Saif Al Islam Qadafi runs a charity association inside Libya that was at the forefront of negotiations to previous compensation deals relating to other terror cases that Libya accepted responsibility for. One of such cases was the bombing of Pan Am Flight 103 which exploded and crashed over the Scottish town of Lockerbie in December 1988. In that incident, 259 passengers and crew, in addition to eleven people on the ground, were killed.

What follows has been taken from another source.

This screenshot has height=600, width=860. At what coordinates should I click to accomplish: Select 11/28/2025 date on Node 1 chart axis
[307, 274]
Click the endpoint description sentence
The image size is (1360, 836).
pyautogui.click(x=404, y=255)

As part of a deal reached between Libya, on the one hand, and the British and United States governments, on the other, sometime in 1999, Tripoli accepted responsibility for the downing of the plane, handed over two men suspected to have masterminded the attack, and paid 10 million U.S. Dollars in compensation to the families of each of the 270 victims of the so-called Lockerbie bombing. In return, ten long years of punishing sanctions against Libya were lifted and the country's international isolation, ended.

Another incident wherein the Libyans agreed to pay compensation happened a year after the Lockerbie, when a TransWorld Airliner (French) crashed over Niger in West Africa, killing more than 180 passengers and crew.

Not quite long ago, the Libyan foreign minister rejected accusations that Tripoli provided semtex, a commonly used plastic explosive, to the I.R.A, which favours the unification of British-rule Northern Ireland and the Irish Republic.

What about Minister Brown's declared backing to anyone inside the U.K. who seeks to be compensated over I.R.A. bombings? In recent years, ordinary Libyans have looked at monetary claims with a lot of cynicism, not least when they have been made for terror-related incidents. The I.R.A., in particular, has always been regarded in the small Magreb Arab country as a resistance movement, fighting to end the occupation of their country, rather than a terrorist group. In that line, Libyans view the I.R.A. in much the same way as they see other: liberation movements in the Arab World, such as, Hezbollah in Lebanon, and Hamas and Fattah (in the Palestinian territories), that were established to fight Israeli "aggression" and occupation, respectively.

There is a 64,000-dollar question here, to which only the Libyan government can provide the answer. Could Saif Al Islam Qadafi's pronouncement on recourse to the courts set a precedent for victims of civil wars in Africa, who believe that the Libyan state meddled in their countries affairs?

The answer is, probably, in the affirmative, because, in the event of any proceedings on this matter of I.R.A bombings and incidental demands for compensation against Libya being taken to court, it will be hard for prospective claimants on the continent not to want to pursue their own claims. For so long, Col. Moammar Qadafi's regime has been accused by many people in Africa and beyond of supporting terrorist groups or using its protégés across the continent to foment trouble in some places, often leading to bloody conflicts.

Two countries definitely stand out here: namely Sierra Leone and its neighbour, Liberia. Both West African countries belong to the Mano River Union (M.R.U). But, either country has experienced no less than a decade of civil conflict, leading to the death of thousands of civilians.

A report released by the United Nations (U.N), several years ago, not only indicted countries, like Burkina Faso and Mali of fuelling conflicts in the two M.R.U. states, but, also accused Libya for using its protégés in the region, such as, the former Liberian leader, Charles Taylor, the late Togolese president, Nyassingbe Eyadema, and the Burkinabe leader, Blaise Compaore, to lay hands on both countries' mineral deposits and to provide arms to warring factions that were in Tripoli's good books.